Problem to work on:
The answer must be an exact copy of the lines from the one with "This screenshot has height=595, width=1837." through the final line of the records below, with no pictures.

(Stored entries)
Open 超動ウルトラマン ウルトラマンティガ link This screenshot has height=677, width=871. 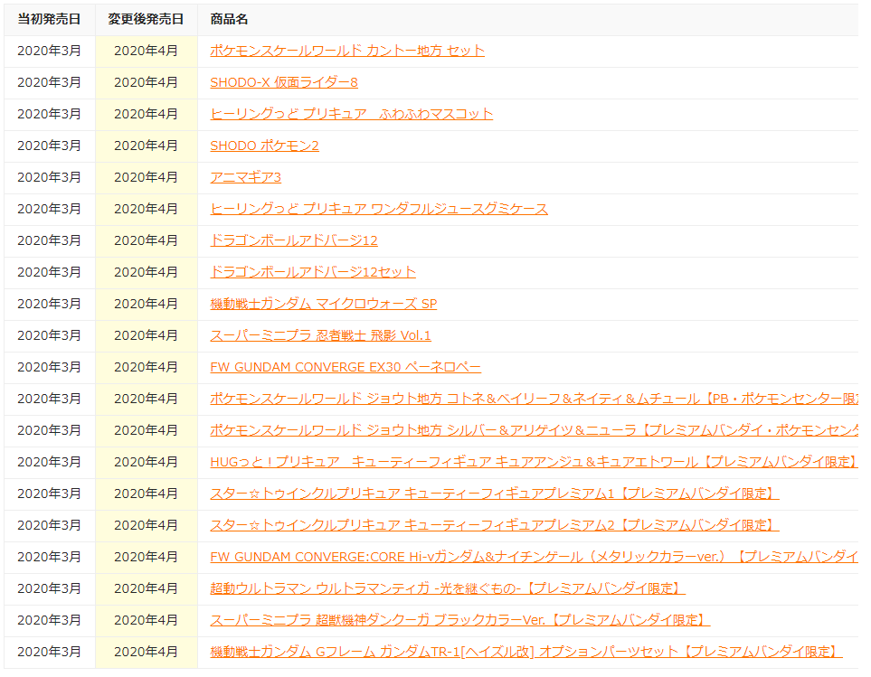(447, 588)
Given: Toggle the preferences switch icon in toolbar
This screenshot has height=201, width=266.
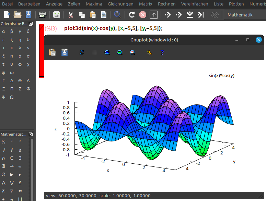Looking at the screenshot, I should 57,15.
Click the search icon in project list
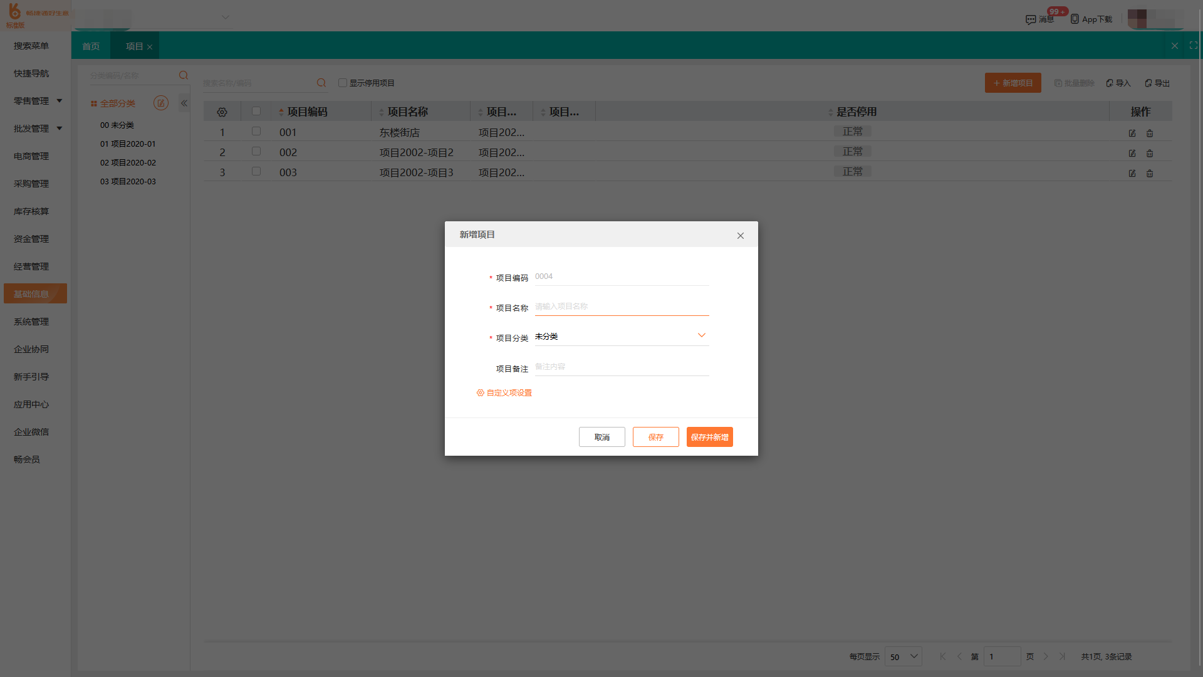 [x=321, y=83]
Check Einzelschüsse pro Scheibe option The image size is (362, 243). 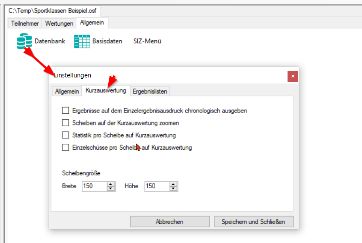pos(65,148)
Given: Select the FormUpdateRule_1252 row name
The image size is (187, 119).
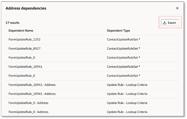Looking at the screenshot, I should [24, 40].
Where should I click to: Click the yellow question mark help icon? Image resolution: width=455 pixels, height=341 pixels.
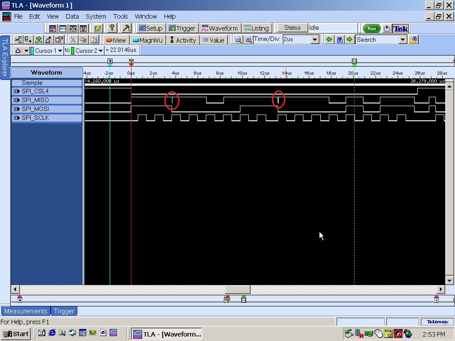tap(112, 28)
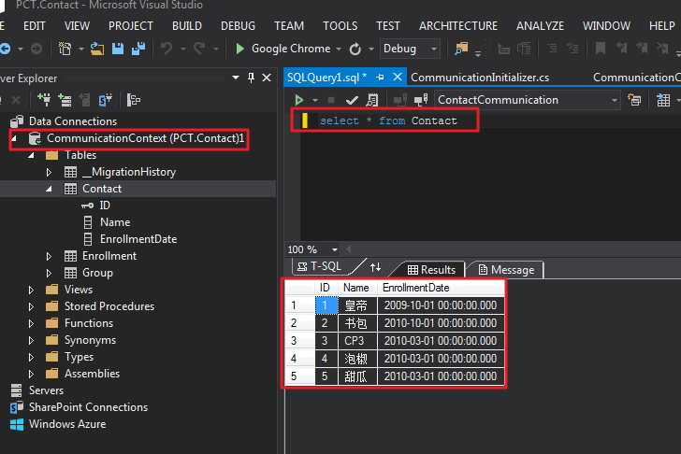Start debugging with Google Chrome button

283,49
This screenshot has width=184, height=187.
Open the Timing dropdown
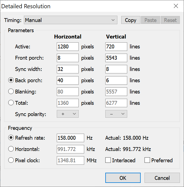(70, 20)
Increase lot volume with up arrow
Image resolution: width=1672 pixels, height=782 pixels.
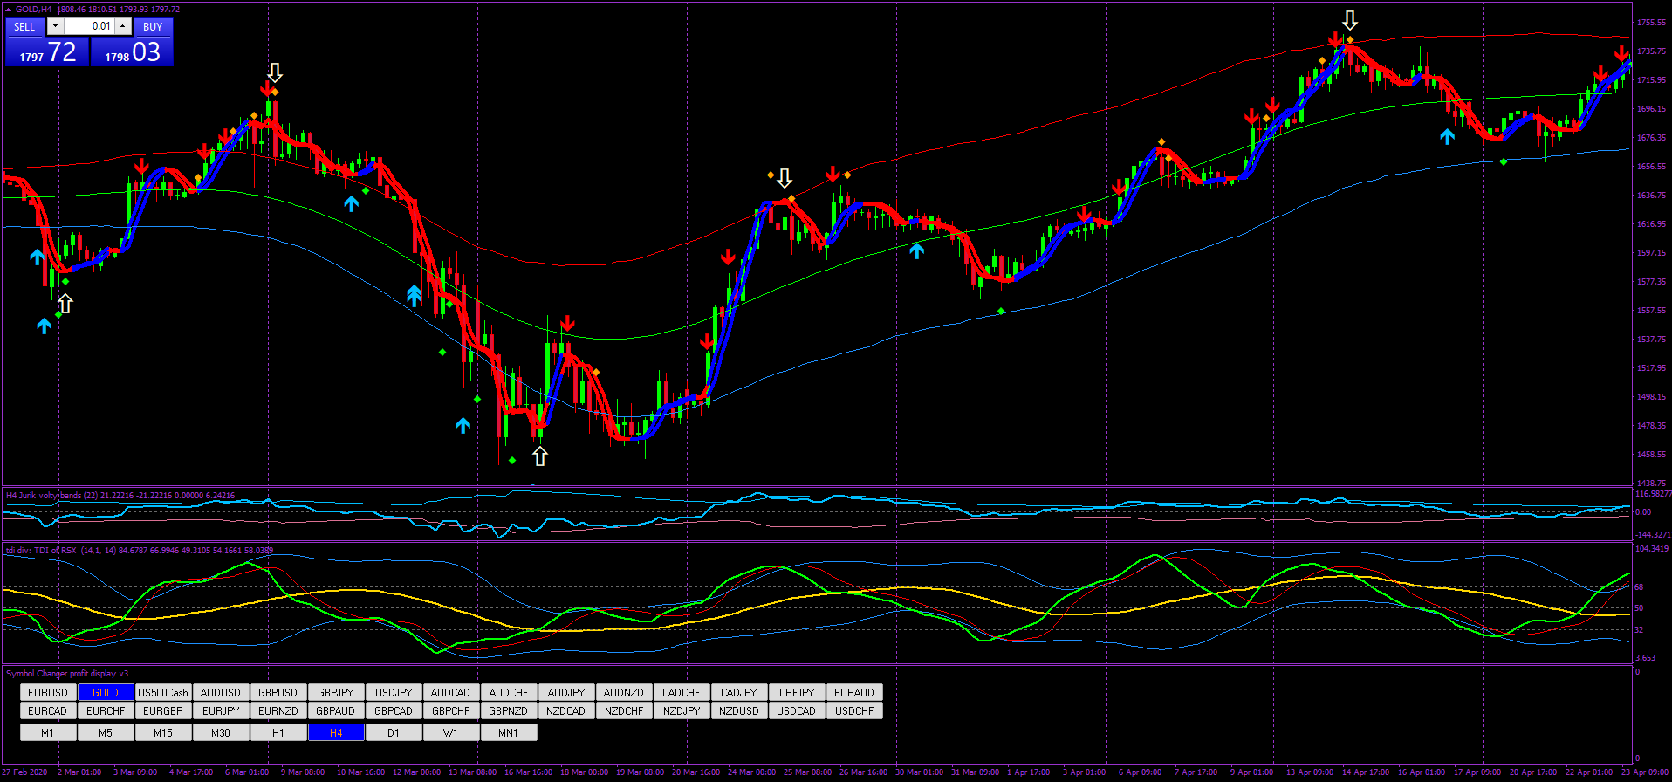[123, 26]
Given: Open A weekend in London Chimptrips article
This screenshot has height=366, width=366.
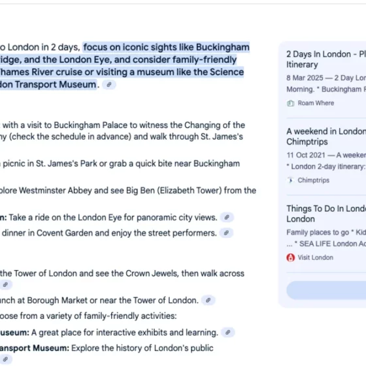Looking at the screenshot, I should [326, 137].
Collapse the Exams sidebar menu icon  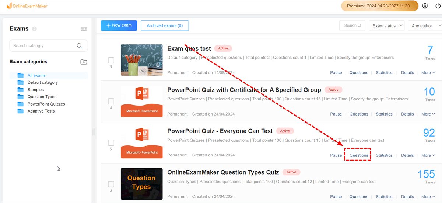pyautogui.click(x=84, y=29)
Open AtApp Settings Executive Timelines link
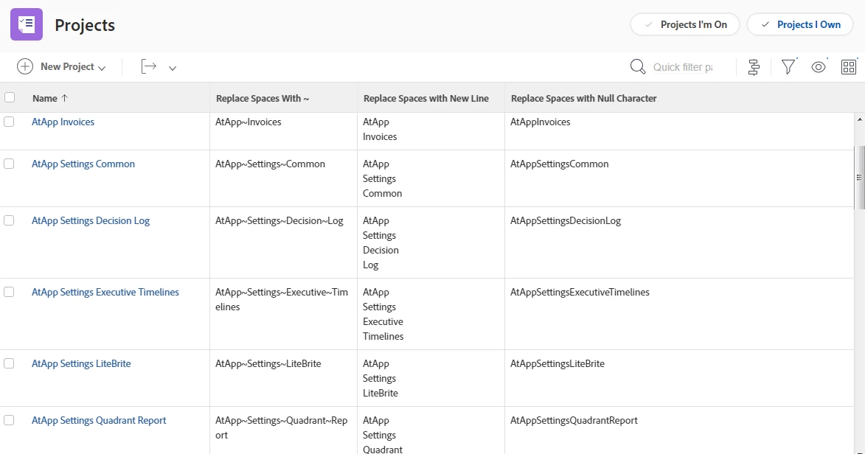Viewport: 865px width, 454px height. 105,292
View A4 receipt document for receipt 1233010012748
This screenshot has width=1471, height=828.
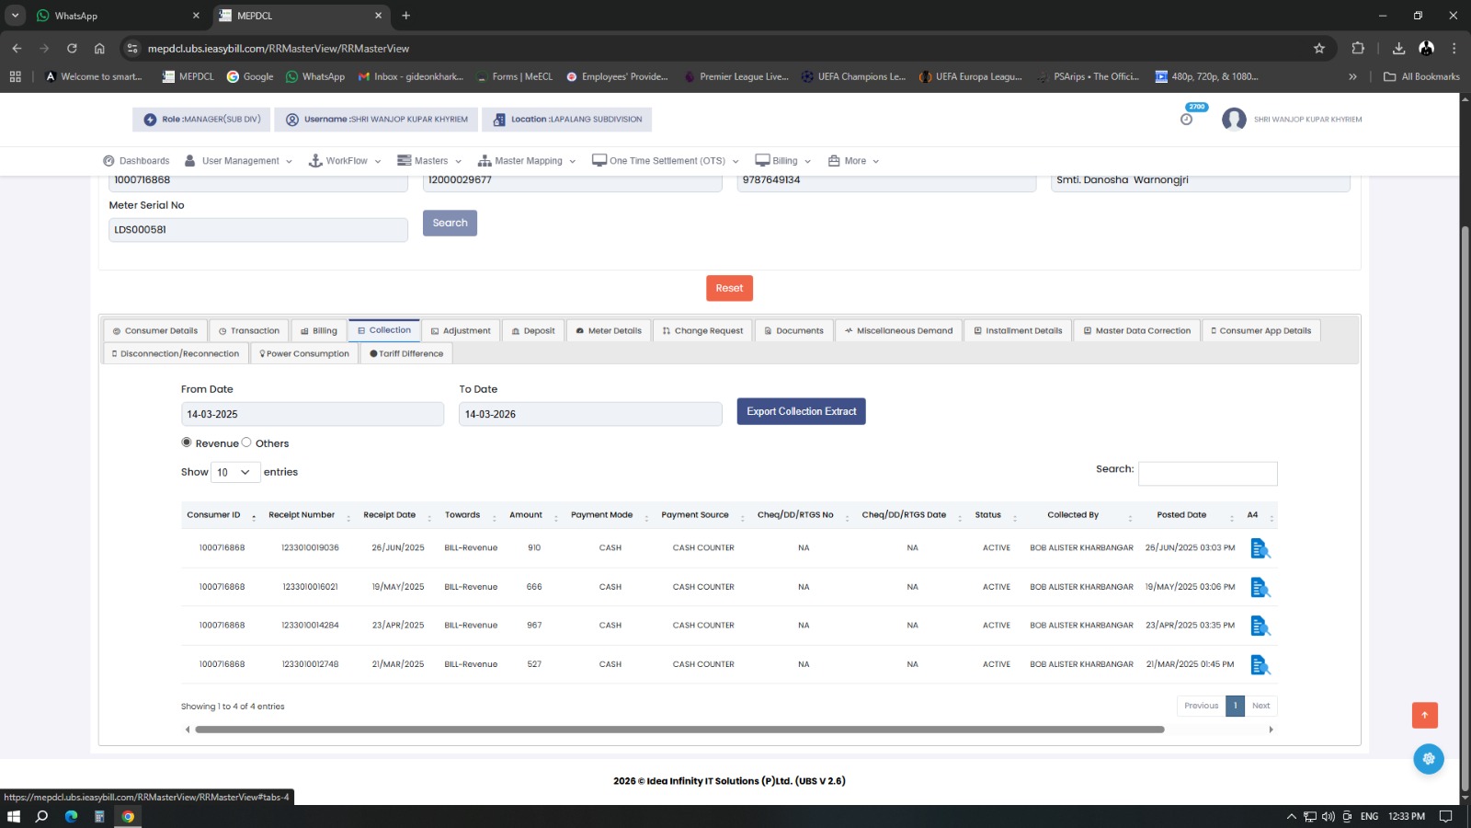point(1260,664)
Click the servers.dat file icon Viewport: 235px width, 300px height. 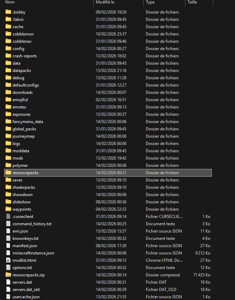(8, 282)
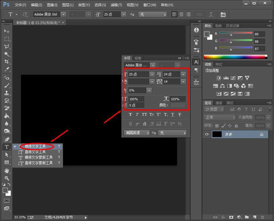The image size is (274, 221).
Task: Open the 正常 blend mode dropdown
Action: click(219, 117)
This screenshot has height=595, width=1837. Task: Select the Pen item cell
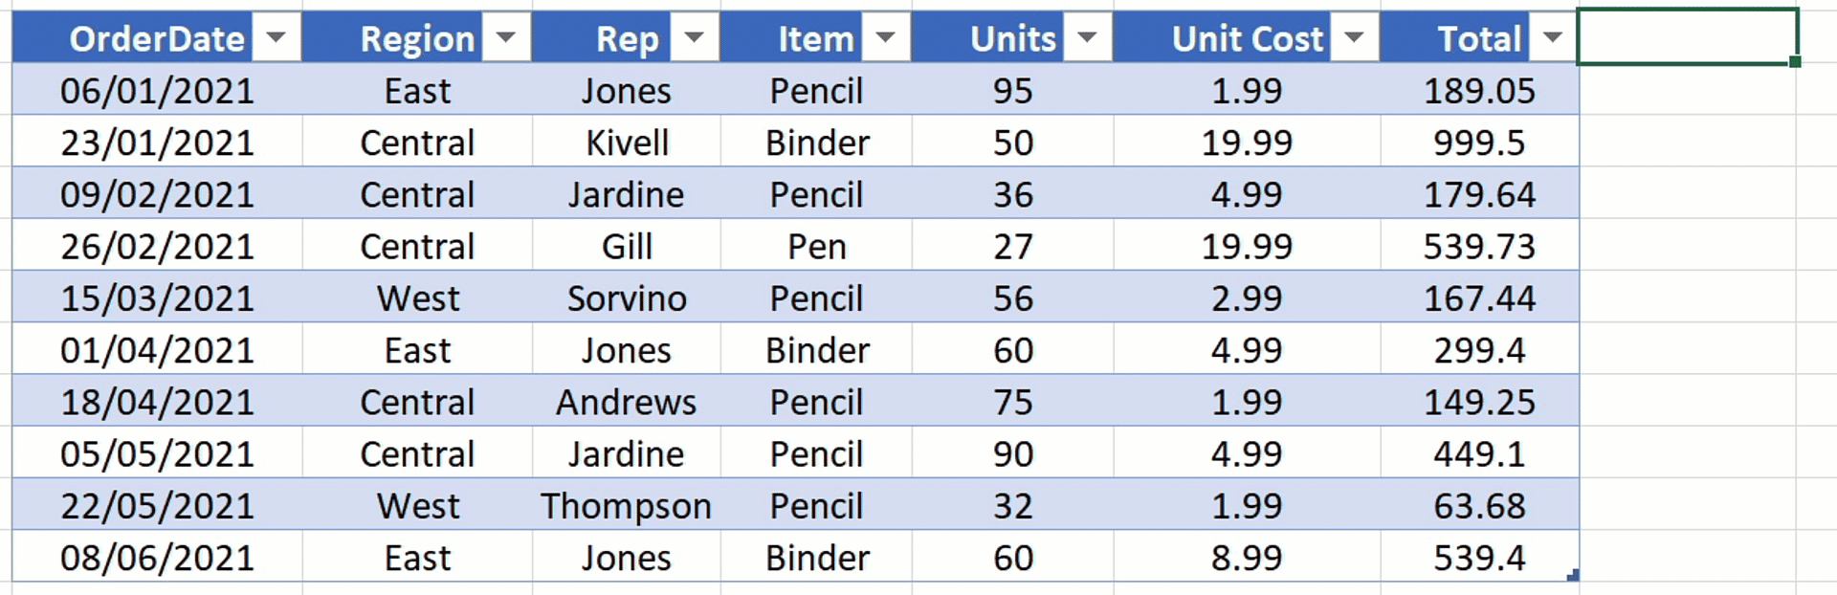point(816,247)
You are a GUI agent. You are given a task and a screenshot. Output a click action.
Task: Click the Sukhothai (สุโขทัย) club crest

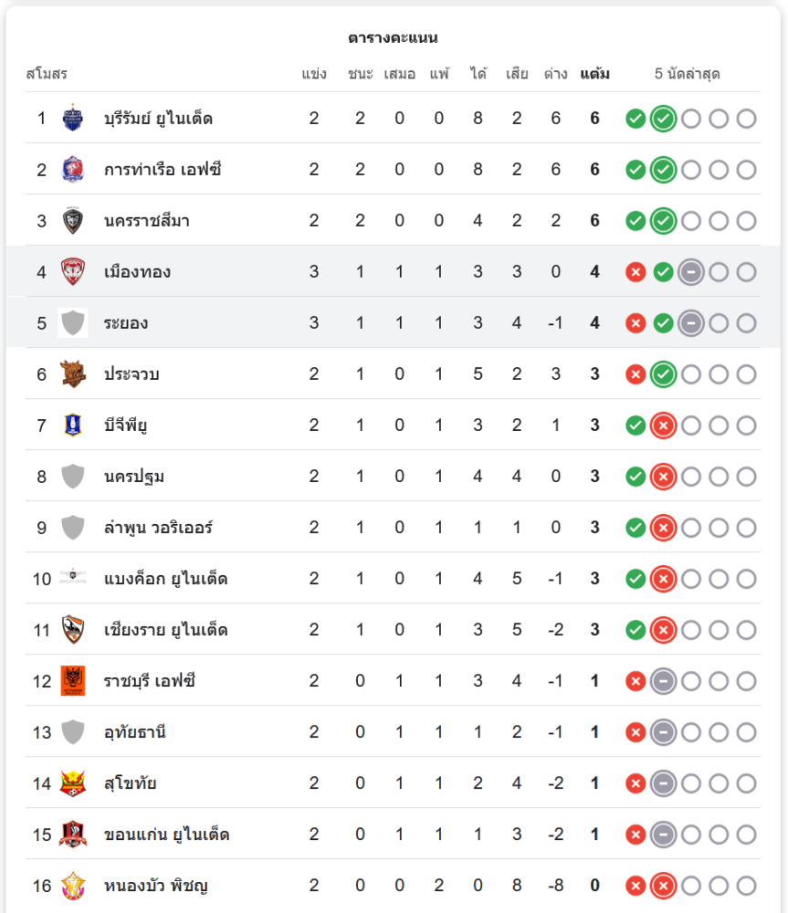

Exercise solution:
This screenshot has height=595, width=1837. Task: Select the Pen item cell
point(816,247)
You are a GUI agent. You are given a task and a screenshot. Output a click action.
Task: Click the Sukhothai (สุโขทัย) club crest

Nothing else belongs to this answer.